3. $\lim _{x \rightarrow 0}[f(x) \cdot g(x)] = \lim _{x \rightarrow 0}\left[x \sin\left(\frac{1}{x}\right)\right] = 0$ exists.

We found an example where the product's limit exists, but at least one of the individual limits (in this case, $f(x)$'s limit) does not exist.

Alternative answer

Answer: Here's an example:
Let $$f(x)$$ be a function defined like this:
$$f(x) = 1$$ when $$x \ge 0$$
$$f(x) = -1$$ when $$x < 0$$

And let $$g(x)$$ be the function:
$$g(x) = x$$ Explain
This is a question about limits of functions, especially how limits behave when we multiply functions. It shows that even if individual functions don't settle on a single value as they get close to a point, their product can! . The solving step is:

First, let's look at $$f(x)$$ by itself as $$x$$ gets closer and closer to 0.
If we pick numbers slightly bigger than 0 (like 0.1, 0.01, 0.001), $$f(x)$$ is always 1.
But if we pick numbers slightly smaller than 0 (like -0.1, -0.01, -0.001), $$f(x)$$ is always -1.
Since $$f(x)$$ doesn't settle on just one value (it jumps from -1 to 1 depending on whether we approach from the left or right) as $$x$$ gets super close to 0, the limit of $$f(x)$$ as $$x \rightarrow 0$$ does not exist.

Next, let's look at $$g(x)$$ by itself as $$x$$ gets closer and closer to 0.
$$g(x) = x$$. As $$x$$ gets super close to 0, $$g(x)$$ also gets super close to 0. So, the limit of $$g(x)$$ as $$x \rightarrow 0$$ does exist, and it's 0.

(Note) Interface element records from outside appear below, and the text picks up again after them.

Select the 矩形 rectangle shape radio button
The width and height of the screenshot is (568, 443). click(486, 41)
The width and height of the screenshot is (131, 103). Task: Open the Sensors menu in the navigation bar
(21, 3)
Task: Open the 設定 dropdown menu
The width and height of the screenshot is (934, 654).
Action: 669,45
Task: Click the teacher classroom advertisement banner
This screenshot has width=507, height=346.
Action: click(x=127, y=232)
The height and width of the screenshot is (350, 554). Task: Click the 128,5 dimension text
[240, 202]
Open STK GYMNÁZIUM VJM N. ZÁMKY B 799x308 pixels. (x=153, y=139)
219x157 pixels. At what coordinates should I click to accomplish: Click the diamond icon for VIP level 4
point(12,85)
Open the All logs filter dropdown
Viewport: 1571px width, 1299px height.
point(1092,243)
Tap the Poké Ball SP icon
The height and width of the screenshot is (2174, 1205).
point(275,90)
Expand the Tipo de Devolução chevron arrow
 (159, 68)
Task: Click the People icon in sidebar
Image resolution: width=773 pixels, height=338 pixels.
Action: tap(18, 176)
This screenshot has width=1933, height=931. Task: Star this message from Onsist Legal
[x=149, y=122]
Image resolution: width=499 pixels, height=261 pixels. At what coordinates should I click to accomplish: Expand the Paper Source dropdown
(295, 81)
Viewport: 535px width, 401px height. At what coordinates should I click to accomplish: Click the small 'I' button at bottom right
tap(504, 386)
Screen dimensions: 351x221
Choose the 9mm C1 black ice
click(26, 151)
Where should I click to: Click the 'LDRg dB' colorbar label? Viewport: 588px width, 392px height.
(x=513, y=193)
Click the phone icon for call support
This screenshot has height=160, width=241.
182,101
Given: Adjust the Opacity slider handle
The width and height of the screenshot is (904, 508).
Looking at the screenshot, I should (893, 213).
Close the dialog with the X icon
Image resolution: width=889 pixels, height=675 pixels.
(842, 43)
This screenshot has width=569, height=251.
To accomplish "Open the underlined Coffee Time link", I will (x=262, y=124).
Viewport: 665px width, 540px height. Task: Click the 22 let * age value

Now, let's see what happens when we multiply them, $$f(x) \cdot g(x)$$.
If $$x \ge 0$$, then $$f(x) = 1$$. So, $$f(x) \cdot g(x) = 1 \cdot x = x$$.
If $$x < 0$$, then $$f(x) = -1$$. So, $$f(x) \cdot g(x) = -1 \cdot x = -x$$.
This means that $$f(x) \cdot g(x)$$ is actually the absolute value of $$x$$, which we write as $$|x|$$.
Let's think about $$|x|$$ as $$x$$ gets closer and closer to 0.
If $$x$$ is 0.1, $$|x|$$ is 0.1.
If $$x$$ is -0.1, $$|x|$$ is 0.1.
If $$x$$ is 0.001, $$|x|$$ is 0.001.
If $$x$$ is -0.001, $$|x|$$ is 0.001.
As $$x$$ gets super close to 0 (whether from the positive or negative side!), $$|x|$$ gets super close to 0.
So, the limit of $$[f(x) \cdot g(x)]$$ as $$x \rightarrow 0$$ does exist, and it's 0.

So, we found an example where the limit of the product exists (it's 0), but the limit of at least one of the individual functions (in this case, $$f(x)$$) does not exist! Pretty neat, huh?